**Prompt**
Copy the lines between the one holding "You are a computer-use agent. Screen dimensions: 382x500" and the one holding "Looking at the screenshot, I should (x=885, y=512).", inclusive, reproducing them precisely.
-- START --
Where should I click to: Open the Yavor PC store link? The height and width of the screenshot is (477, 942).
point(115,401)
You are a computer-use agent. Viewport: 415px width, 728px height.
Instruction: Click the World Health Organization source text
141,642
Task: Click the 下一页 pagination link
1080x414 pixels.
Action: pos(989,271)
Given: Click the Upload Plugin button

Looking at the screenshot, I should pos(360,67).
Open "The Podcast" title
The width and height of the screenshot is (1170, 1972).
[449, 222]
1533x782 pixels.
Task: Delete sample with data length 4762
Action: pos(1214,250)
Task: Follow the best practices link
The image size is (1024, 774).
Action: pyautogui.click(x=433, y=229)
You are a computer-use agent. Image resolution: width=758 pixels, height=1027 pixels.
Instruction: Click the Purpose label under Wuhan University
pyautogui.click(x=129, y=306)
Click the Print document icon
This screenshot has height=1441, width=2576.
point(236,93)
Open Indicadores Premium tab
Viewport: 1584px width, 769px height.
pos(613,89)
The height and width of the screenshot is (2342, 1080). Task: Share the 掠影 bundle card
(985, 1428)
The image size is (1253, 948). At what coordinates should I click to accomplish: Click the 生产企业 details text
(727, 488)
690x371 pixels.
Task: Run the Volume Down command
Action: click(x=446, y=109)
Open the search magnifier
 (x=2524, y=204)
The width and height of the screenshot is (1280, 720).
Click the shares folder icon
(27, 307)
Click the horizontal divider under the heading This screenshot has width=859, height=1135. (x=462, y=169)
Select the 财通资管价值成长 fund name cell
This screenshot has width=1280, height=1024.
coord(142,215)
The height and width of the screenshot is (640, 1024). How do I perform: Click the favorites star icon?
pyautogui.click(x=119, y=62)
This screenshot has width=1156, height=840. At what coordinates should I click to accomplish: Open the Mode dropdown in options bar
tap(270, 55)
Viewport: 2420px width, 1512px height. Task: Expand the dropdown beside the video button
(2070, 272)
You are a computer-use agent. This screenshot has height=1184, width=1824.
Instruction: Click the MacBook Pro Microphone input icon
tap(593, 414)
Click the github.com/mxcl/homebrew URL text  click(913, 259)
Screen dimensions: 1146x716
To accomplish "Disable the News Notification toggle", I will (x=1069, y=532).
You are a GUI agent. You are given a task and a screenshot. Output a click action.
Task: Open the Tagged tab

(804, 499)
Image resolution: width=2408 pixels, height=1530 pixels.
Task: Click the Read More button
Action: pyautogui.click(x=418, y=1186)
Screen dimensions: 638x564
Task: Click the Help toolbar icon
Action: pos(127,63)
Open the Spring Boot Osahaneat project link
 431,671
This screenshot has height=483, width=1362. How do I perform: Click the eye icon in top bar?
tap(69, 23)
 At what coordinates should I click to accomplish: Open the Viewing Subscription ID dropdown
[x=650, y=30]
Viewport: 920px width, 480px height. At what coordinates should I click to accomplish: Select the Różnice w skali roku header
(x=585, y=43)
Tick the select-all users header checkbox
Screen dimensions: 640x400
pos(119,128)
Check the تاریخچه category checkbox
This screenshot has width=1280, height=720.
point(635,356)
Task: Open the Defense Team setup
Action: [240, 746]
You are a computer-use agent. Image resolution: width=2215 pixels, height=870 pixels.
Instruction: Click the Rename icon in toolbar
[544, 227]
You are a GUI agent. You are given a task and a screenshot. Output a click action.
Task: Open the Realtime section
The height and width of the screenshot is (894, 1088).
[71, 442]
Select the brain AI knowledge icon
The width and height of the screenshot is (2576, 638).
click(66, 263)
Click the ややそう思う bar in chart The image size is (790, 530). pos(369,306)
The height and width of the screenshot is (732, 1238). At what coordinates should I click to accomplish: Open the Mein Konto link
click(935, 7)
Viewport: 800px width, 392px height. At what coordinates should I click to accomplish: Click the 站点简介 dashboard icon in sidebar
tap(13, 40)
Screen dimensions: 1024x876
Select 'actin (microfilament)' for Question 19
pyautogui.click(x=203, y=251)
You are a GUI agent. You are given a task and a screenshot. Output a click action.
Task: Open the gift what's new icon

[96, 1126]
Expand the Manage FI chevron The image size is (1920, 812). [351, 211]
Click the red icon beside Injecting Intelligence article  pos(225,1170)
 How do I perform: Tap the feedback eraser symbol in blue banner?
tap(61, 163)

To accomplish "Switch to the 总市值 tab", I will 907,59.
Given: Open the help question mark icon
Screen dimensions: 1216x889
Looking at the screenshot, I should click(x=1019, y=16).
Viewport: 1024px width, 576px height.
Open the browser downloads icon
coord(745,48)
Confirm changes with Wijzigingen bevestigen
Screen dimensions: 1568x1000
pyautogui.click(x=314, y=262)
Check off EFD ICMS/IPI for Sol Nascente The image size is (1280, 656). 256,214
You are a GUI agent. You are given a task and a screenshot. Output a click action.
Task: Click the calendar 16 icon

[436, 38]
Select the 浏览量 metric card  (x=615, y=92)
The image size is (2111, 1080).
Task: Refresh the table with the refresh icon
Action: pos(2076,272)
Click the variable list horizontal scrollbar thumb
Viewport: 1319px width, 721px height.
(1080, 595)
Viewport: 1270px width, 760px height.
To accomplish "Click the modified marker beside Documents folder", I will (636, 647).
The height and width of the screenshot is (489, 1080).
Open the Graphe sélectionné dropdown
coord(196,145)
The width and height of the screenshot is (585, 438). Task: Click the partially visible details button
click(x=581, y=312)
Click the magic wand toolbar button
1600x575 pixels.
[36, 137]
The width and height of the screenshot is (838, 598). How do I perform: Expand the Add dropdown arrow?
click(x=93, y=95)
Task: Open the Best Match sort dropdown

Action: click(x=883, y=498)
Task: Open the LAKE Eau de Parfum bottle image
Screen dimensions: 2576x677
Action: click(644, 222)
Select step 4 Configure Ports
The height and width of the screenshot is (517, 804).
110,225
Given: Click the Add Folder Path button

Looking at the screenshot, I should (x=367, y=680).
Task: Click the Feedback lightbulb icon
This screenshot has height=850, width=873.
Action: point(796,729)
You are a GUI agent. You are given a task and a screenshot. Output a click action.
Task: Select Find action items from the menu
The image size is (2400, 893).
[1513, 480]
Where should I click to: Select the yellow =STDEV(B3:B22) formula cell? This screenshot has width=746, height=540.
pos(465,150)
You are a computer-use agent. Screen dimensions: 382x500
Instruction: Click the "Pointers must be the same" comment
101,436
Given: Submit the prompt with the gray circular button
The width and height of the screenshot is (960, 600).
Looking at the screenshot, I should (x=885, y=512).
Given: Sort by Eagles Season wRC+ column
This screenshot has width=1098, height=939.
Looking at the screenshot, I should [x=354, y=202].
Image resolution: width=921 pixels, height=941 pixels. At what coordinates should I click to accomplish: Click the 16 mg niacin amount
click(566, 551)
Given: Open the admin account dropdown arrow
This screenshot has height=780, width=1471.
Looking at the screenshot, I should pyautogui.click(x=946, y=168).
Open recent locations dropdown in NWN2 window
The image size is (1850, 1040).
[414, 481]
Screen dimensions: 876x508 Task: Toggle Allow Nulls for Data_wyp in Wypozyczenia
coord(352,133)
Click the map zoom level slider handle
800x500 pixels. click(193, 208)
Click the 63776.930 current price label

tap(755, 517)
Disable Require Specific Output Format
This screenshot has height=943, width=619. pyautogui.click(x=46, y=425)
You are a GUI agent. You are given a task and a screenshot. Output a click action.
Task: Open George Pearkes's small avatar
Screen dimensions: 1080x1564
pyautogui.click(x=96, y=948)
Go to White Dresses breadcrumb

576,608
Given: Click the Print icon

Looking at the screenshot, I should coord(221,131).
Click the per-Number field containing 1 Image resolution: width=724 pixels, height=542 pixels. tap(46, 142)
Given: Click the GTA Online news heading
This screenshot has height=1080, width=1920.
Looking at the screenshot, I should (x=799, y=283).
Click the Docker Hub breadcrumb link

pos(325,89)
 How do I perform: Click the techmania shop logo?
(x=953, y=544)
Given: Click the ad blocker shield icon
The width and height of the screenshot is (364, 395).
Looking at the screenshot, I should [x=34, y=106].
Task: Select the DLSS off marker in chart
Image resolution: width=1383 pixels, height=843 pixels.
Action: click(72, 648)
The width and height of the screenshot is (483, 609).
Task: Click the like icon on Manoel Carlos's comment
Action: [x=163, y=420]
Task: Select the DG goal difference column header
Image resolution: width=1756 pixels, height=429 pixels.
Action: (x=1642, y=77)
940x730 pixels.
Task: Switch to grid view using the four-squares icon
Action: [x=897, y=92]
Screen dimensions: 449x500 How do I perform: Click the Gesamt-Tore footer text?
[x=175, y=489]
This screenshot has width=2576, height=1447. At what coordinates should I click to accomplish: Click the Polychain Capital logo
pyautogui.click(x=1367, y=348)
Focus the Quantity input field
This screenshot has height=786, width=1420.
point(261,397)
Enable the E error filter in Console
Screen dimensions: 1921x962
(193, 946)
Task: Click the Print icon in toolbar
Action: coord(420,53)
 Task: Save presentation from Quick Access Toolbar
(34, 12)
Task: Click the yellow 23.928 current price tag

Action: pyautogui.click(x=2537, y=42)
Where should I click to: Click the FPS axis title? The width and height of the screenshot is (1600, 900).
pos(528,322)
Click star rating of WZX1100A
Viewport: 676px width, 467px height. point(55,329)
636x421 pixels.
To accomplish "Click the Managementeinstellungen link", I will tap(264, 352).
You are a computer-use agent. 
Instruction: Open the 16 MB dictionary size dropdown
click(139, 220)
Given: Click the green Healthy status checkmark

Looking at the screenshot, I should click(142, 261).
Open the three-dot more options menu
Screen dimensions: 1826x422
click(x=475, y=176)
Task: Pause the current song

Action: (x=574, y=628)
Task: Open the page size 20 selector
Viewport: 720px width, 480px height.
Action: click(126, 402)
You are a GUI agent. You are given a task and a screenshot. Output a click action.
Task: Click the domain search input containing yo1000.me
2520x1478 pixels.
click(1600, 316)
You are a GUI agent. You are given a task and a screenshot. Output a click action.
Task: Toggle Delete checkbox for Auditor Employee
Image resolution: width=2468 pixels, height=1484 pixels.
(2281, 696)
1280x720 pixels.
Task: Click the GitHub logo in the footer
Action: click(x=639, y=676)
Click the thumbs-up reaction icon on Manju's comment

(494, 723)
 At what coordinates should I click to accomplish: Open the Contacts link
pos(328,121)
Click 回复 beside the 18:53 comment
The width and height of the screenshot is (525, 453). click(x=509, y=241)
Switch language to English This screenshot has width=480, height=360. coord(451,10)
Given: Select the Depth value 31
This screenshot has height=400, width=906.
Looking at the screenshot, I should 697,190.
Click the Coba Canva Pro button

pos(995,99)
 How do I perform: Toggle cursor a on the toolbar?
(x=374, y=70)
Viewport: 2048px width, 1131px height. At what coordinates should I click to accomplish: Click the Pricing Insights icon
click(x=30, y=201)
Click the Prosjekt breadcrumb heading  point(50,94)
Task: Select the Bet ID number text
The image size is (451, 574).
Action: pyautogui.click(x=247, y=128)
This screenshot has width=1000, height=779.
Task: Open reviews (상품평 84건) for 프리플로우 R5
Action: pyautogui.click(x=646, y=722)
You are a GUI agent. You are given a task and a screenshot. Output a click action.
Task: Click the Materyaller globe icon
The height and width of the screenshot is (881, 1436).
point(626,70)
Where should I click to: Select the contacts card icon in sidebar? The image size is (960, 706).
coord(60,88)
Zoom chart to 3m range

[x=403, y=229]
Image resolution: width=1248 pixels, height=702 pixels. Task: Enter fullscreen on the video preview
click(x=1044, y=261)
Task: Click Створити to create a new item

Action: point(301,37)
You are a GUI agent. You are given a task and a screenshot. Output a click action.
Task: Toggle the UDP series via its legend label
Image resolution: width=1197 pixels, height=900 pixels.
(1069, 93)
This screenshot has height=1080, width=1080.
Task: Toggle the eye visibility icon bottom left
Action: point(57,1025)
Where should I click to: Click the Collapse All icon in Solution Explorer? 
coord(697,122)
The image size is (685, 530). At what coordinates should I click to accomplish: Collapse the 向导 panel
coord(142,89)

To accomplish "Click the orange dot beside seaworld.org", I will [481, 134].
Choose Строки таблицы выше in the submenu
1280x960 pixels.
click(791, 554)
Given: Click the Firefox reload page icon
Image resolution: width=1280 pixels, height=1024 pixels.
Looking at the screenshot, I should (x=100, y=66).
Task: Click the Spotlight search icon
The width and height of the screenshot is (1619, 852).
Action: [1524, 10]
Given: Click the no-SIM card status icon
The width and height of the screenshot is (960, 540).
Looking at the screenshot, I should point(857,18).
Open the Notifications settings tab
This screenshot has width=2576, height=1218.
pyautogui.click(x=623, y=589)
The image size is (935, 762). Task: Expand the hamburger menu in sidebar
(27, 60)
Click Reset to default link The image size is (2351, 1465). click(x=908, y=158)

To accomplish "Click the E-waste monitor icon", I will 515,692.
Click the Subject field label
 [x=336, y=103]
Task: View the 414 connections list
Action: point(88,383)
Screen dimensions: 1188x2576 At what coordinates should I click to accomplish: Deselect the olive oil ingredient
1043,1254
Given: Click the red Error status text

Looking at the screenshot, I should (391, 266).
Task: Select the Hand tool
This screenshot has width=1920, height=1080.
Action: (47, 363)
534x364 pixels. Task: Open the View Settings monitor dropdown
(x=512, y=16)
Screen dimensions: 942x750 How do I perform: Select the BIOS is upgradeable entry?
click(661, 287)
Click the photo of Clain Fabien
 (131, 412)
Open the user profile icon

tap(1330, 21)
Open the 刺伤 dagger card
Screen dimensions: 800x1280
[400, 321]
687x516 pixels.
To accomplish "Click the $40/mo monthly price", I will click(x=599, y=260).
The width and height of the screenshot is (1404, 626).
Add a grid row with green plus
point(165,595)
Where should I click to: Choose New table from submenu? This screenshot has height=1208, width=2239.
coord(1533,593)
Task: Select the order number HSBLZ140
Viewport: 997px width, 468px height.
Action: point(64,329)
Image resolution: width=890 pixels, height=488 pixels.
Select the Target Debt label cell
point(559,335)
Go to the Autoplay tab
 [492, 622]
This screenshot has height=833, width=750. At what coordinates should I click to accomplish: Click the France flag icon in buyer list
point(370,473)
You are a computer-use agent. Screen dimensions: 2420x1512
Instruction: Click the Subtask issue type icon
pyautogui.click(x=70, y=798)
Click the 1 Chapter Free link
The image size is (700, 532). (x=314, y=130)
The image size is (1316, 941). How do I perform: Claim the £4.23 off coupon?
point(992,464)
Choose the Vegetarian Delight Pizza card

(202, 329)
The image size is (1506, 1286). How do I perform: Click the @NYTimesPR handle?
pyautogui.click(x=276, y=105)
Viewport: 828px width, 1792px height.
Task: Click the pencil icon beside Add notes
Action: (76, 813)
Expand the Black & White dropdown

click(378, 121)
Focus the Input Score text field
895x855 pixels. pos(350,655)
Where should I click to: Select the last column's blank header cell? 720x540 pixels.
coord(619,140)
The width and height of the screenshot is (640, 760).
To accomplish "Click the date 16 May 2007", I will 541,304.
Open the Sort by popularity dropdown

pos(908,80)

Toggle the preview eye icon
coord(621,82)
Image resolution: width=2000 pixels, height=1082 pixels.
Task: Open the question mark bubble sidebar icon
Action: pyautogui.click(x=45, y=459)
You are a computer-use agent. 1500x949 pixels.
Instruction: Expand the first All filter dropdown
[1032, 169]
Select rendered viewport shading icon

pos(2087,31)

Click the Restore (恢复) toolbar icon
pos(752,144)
-- END --
**In response**
You are a computer-use agent. Screen dimensions: 382x500
Instruction: Click the "Pointers must be the same" comment
101,436
Given: Submit the prompt with the gray circular button
The width and height of the screenshot is (960, 600).
Looking at the screenshot, I should (x=885, y=512).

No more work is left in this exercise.